• **Problem to work on**:
Count the lines in the entries below that contain the string "watermark", and give only the number.

Source records below:

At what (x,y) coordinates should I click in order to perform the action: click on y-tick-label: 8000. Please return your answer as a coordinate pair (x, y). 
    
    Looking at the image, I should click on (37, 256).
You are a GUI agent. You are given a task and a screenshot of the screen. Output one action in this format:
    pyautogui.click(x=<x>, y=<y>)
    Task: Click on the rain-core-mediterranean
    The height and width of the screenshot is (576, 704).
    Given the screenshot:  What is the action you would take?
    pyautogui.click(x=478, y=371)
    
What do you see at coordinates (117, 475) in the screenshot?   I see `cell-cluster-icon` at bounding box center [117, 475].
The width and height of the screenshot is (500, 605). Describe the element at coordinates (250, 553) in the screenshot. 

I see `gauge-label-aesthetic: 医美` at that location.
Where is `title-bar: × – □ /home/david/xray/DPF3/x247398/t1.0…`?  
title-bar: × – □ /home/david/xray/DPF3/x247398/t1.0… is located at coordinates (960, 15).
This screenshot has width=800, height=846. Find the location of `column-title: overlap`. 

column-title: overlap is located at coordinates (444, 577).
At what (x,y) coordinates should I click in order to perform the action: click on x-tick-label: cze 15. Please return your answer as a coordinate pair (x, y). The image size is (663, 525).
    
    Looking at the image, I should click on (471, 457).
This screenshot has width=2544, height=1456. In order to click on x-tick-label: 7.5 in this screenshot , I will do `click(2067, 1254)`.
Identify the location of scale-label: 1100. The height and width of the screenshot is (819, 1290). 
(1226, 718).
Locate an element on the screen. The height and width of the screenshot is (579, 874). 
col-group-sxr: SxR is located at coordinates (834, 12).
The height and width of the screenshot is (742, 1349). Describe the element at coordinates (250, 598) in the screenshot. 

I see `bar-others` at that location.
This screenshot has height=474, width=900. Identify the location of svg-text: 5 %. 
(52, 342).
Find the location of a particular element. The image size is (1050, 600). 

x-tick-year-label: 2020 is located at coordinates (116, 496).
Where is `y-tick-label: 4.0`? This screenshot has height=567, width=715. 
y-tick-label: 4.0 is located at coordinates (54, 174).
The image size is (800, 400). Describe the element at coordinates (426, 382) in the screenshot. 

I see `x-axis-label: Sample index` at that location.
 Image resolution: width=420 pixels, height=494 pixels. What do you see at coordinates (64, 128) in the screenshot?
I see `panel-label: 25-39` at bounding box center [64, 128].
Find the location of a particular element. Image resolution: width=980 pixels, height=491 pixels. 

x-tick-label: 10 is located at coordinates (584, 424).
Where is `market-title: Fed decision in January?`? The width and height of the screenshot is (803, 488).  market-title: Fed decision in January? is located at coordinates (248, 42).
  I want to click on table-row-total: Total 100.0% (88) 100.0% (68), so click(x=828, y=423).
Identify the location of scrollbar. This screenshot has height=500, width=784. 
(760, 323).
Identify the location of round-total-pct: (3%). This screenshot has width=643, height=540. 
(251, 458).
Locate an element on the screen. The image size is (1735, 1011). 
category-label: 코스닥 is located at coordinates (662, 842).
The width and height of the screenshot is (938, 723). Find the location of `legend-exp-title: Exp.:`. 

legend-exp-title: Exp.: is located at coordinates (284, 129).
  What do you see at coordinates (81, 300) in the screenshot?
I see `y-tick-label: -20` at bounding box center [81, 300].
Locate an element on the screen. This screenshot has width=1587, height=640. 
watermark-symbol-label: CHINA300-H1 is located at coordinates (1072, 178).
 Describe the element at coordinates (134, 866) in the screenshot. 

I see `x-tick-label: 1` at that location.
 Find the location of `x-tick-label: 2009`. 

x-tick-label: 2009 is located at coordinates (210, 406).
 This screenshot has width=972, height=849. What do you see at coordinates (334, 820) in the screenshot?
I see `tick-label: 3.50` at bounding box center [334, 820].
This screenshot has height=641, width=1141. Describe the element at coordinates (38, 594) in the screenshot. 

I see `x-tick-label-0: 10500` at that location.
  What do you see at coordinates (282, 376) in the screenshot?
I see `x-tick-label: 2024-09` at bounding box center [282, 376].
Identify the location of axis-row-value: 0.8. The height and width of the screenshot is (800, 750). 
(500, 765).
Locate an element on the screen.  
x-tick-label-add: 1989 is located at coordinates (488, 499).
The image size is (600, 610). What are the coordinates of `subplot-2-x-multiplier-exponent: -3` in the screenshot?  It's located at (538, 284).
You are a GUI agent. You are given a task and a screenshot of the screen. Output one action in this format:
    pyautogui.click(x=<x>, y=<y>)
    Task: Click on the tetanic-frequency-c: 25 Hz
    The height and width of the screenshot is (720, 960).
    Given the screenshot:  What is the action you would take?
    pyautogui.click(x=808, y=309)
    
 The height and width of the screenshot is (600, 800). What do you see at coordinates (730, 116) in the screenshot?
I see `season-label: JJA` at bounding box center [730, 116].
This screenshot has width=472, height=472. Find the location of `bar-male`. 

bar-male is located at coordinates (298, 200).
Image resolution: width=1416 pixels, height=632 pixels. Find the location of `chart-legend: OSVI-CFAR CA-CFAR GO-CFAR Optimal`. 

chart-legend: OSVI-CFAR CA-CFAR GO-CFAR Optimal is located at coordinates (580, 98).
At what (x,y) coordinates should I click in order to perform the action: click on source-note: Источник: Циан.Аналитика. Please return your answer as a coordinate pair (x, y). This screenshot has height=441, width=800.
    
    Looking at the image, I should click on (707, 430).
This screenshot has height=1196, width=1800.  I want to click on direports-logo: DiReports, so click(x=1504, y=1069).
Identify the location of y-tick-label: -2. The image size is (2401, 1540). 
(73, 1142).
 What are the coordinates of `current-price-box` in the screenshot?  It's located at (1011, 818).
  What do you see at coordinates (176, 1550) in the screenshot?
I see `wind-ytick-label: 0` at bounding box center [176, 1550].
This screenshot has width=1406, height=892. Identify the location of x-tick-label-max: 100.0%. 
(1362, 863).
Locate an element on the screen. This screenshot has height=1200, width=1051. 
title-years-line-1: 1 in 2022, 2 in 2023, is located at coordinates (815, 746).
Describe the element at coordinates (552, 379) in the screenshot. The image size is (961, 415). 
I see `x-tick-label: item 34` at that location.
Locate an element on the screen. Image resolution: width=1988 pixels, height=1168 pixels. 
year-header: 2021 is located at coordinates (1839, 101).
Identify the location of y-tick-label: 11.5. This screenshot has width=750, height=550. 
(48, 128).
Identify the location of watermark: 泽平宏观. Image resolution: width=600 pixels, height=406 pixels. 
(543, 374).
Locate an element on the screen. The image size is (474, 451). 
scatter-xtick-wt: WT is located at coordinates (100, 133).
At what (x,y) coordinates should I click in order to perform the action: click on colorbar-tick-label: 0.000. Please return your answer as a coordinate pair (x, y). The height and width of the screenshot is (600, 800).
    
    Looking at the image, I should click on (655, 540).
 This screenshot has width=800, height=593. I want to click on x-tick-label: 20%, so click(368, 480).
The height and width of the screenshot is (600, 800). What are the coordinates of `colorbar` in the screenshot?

End of Source records.

• **Exercise output**:
2